• Task instructions:
Go through the data below and copy each line that includes "input".

• Supplied information:
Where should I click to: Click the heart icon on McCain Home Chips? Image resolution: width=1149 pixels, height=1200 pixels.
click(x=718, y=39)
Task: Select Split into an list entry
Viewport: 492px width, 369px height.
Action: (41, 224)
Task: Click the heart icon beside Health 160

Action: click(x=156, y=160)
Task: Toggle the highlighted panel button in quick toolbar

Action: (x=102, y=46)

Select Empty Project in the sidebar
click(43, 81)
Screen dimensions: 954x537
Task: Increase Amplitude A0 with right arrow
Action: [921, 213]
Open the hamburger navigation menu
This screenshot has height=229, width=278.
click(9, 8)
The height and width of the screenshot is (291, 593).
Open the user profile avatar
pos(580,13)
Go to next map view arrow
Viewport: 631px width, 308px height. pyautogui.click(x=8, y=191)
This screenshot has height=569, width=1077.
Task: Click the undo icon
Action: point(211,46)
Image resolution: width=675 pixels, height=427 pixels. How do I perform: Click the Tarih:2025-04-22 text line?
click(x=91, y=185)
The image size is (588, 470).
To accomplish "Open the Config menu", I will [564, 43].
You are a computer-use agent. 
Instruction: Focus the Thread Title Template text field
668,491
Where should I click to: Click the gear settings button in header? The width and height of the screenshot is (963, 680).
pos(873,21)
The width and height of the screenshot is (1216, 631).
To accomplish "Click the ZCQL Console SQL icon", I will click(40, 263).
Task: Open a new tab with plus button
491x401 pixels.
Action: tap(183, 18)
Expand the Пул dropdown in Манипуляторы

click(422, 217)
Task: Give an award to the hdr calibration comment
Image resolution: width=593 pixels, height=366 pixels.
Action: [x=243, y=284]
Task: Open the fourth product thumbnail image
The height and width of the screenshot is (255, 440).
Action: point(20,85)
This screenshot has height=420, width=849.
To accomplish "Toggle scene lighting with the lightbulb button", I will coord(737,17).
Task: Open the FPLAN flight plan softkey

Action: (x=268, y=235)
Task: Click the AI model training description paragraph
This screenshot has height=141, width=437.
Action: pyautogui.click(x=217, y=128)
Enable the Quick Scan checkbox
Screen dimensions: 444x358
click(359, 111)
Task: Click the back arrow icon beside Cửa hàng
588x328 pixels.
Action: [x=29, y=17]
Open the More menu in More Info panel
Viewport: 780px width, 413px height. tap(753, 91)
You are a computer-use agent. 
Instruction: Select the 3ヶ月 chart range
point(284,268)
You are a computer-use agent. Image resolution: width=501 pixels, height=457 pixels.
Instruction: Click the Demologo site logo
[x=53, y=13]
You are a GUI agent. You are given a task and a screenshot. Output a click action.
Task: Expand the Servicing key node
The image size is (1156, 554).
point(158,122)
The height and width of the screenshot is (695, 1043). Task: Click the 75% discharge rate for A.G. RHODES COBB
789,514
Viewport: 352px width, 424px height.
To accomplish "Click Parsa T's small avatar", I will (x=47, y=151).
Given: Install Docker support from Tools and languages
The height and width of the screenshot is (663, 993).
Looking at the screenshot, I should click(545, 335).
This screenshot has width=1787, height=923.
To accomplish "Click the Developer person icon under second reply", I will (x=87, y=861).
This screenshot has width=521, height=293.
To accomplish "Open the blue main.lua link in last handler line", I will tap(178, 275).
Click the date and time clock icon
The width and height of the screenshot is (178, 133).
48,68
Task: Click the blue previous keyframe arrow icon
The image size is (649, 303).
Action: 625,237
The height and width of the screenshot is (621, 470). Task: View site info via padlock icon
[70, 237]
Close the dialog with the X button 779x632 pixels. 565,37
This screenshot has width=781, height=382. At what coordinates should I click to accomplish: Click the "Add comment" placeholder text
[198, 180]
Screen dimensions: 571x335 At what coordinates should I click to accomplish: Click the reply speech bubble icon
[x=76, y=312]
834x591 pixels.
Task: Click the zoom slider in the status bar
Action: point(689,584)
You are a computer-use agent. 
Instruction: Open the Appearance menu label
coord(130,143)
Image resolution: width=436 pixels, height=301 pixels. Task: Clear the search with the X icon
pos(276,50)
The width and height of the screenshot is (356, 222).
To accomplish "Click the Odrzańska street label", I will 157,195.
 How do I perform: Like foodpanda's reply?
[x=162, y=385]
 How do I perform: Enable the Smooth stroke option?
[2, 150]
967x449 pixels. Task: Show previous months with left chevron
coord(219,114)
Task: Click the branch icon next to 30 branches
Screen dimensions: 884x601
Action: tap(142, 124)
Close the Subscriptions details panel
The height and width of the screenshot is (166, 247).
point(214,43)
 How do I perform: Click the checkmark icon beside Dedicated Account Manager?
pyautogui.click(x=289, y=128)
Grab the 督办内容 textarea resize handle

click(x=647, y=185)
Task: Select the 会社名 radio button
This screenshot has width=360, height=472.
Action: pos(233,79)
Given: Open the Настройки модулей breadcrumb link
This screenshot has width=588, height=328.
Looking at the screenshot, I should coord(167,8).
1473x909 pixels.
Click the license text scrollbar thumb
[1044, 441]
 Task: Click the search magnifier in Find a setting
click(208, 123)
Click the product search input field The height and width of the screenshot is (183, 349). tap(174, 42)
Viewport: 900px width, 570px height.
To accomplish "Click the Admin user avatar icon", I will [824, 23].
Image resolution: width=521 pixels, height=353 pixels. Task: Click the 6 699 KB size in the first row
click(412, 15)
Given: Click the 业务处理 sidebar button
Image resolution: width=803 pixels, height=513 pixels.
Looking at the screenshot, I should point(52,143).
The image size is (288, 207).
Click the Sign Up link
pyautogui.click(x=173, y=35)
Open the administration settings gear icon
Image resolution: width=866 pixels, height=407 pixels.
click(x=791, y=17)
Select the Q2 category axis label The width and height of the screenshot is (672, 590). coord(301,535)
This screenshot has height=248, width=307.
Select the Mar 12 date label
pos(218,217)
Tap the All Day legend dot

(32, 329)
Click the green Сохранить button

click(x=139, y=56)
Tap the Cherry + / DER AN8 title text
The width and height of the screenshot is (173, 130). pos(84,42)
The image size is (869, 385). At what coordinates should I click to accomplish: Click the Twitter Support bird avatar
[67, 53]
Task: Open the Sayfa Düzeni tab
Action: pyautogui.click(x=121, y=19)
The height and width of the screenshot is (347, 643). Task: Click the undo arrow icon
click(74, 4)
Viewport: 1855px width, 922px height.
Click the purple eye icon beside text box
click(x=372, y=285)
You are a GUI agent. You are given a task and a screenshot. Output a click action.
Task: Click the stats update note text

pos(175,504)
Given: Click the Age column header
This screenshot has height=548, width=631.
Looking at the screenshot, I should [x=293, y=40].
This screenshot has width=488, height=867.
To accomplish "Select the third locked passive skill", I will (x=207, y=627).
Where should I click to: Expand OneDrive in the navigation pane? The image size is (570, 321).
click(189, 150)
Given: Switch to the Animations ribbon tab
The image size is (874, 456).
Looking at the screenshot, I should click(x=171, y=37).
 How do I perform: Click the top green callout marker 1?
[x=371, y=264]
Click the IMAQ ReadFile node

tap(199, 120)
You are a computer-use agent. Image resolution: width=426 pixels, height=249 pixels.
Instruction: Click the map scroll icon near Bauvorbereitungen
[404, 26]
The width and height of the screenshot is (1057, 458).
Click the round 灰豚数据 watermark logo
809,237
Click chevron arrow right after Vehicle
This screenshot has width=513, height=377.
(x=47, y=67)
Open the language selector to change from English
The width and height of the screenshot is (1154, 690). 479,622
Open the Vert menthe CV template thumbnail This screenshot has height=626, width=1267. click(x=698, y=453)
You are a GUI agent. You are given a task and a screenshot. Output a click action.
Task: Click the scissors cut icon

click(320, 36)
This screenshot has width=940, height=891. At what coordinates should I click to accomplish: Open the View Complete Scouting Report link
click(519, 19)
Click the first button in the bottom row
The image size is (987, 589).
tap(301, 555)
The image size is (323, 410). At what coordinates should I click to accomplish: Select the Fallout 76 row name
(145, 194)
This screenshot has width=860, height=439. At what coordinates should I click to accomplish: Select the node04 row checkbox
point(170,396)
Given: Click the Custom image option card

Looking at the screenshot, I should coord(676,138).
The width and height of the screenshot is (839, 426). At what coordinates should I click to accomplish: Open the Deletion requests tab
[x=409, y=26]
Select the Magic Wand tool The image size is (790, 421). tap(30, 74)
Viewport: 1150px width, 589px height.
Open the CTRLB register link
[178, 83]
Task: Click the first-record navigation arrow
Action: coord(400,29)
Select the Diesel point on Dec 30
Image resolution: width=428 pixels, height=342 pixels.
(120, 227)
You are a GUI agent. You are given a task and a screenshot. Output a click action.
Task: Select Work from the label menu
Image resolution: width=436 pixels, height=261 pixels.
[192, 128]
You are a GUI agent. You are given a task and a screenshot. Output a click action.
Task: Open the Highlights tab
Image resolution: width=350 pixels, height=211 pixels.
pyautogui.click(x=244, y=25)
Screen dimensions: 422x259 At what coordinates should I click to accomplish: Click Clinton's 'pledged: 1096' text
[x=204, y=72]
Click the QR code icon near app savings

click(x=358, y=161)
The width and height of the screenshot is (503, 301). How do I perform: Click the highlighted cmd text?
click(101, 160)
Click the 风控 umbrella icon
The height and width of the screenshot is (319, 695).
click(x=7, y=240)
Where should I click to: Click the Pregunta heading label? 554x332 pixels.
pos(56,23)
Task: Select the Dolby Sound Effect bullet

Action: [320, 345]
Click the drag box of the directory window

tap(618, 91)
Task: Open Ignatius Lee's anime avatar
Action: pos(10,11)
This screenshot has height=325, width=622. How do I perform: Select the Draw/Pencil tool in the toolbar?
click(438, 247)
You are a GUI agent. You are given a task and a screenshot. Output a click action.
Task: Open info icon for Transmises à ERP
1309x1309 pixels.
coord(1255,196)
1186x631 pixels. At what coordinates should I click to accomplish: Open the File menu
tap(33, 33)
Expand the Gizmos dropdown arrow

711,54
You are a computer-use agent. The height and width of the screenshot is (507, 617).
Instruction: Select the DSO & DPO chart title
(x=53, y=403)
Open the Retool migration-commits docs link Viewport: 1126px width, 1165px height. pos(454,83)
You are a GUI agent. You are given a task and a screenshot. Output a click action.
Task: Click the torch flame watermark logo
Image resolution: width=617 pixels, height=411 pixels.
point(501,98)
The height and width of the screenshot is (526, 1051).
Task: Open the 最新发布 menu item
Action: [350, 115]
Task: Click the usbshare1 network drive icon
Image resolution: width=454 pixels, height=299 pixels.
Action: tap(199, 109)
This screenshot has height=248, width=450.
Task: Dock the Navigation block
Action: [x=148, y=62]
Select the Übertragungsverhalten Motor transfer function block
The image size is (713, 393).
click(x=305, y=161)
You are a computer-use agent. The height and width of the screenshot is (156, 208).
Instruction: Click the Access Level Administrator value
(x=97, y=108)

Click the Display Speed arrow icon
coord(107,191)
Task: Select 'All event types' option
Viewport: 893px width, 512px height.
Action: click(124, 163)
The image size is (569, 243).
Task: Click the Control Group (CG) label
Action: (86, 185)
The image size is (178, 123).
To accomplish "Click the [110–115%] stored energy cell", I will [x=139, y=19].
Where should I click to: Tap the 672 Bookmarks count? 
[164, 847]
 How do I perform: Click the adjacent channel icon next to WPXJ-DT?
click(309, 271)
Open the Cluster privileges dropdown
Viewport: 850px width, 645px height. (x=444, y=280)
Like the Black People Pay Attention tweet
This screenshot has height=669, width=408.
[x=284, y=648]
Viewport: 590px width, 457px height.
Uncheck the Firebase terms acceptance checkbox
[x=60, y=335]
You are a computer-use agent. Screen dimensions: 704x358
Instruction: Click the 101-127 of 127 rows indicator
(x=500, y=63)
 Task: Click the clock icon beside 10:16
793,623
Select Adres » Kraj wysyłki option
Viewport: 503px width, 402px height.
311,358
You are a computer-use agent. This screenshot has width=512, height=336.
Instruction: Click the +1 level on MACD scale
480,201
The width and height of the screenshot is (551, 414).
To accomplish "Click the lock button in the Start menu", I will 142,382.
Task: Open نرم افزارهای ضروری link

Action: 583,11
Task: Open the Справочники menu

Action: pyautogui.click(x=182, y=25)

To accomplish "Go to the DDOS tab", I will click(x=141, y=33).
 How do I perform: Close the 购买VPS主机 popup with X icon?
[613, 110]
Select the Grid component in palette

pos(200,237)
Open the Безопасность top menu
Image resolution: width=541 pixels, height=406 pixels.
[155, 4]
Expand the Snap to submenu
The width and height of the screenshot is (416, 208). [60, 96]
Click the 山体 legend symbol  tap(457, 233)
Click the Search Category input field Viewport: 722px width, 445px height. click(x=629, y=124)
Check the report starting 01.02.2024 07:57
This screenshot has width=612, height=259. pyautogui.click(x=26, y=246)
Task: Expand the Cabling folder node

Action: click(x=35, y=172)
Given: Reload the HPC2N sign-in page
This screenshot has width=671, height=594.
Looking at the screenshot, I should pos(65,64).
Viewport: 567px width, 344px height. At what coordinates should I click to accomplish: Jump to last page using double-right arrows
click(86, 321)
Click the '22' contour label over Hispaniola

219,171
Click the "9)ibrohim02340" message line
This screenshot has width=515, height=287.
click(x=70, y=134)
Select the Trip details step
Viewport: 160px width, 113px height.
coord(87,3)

• Response to the task:
Click the product search input field The height and width of the screenshot is (183, 349). tap(174, 42)
Click the Search Category input field Viewport: 722px width, 445px height. click(x=629, y=124)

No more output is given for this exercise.